L’île de Formose, comme la nommèrent les Portugais, fut d’abord peuplée par des aborigènes. Les Hollandais, qui la colonisent à partir de 1624, font venir de jeunes paysans de Chine du Sud pour la mettre en valeur. L’île fait alors figure de territoire pionnier. Le rapport autochtones/Han s’inverse, Taïwan devient démographiquement chinoise. Elle réintègre d’ailleurs l’Empire des Qing. Ces derniers s’efforcent de renforcer leur contrôle sur l’île, la faisant passer de préfecture à province en 1887. Mais il est trop tard. En 1895, la première guerre sino-japonaise ouvre une autre période fondamentale pour saisir les enjeux actuels des relations sino-taïwanaises : la colonisation japonaise de l’île et la transition difficile qui a suivi.

La colonisation japonaise et les prémices d’une identité taïwanaise

Taïwan constitue à l’époque la première colonie d’un pays non européen. Les débuts de la conquête de l’île sont très violents, puis une période de relatif apaisement s’installe durant les années 1920. Une élite taïwanaise, éduquée à la japonaise, apparaît et bénéficie d’une certaine liberté d’expression. À cette période succède une phase de militarisme et de contrôle renforcé dans les années 1930, en parallèle de l’invasion japonaise de la Mandchourie en 1931, puis de la Chine en 1937.

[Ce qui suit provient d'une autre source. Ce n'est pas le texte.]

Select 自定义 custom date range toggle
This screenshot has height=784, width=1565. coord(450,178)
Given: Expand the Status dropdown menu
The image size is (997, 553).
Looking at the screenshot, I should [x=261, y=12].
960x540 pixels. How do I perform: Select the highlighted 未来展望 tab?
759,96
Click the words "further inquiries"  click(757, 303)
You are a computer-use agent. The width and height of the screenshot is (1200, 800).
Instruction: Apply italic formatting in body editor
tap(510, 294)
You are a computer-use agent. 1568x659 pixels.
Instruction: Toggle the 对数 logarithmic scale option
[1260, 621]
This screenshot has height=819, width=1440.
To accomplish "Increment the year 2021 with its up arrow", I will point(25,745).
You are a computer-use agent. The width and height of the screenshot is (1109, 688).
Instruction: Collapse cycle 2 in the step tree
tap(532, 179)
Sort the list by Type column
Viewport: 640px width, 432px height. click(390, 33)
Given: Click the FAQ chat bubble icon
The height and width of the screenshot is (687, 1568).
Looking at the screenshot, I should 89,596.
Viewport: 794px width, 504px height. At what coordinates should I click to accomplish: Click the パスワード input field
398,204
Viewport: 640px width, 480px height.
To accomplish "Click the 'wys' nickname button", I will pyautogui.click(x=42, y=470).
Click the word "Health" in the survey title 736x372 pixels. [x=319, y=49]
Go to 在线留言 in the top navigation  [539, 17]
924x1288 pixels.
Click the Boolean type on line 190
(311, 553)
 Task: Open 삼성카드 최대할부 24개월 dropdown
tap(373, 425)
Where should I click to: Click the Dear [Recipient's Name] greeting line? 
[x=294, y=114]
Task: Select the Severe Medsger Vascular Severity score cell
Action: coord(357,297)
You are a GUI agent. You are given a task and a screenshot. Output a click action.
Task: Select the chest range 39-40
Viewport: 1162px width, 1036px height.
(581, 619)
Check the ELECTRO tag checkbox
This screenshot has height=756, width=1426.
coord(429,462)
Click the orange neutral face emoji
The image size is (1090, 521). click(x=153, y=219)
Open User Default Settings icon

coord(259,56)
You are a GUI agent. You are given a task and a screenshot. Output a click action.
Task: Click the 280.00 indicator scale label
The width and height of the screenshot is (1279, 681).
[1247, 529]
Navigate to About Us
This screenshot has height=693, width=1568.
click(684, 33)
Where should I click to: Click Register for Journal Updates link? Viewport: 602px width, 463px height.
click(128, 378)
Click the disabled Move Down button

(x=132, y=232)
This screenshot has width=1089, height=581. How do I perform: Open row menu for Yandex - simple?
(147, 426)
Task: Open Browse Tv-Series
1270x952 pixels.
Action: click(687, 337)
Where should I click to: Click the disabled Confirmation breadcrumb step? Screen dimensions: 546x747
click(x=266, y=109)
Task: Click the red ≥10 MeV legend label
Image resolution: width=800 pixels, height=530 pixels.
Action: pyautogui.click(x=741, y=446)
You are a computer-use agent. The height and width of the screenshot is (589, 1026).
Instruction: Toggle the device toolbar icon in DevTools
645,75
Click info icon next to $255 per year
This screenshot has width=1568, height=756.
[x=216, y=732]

La défaite de l’empire du Japon en 1945 signe son retrait de Taïwan. Les Japonais, durant leur domination, ont encouragé une certaine idée de Taïwan en tant qu’espace cohérent ainsi qu’une identité taïwanaise – et non chinoise – au sein de la population colonisée.

Le départ japonais réveille beaucoup d’espoirs. Mais la Chine qui récupère l’île en 1945 est un État faible, désorganisé, qui entre dans une guerre civile entre les communistes de Mao et le Kuomintang de Chiang Kai-Shek. Le premier gouverneur de Taïwan, Chen Yi (du Kuomintang), mène une politique brutale dès son arrivée en 1945, brutalité en partie due au fossé qui s’est désormais creusé avec les Taïwanais. Cette transition difficile aboutira au soulèvement du 28 février 1947, durement réprimé par les autorités – on estime le nombre de morts entre 20 000 et 30 000. Se forme alors un ressentiment profond entre Taïwanais déjà présents sur l’île avant la guerre, et Chinois arrivés sur l’île après 1945.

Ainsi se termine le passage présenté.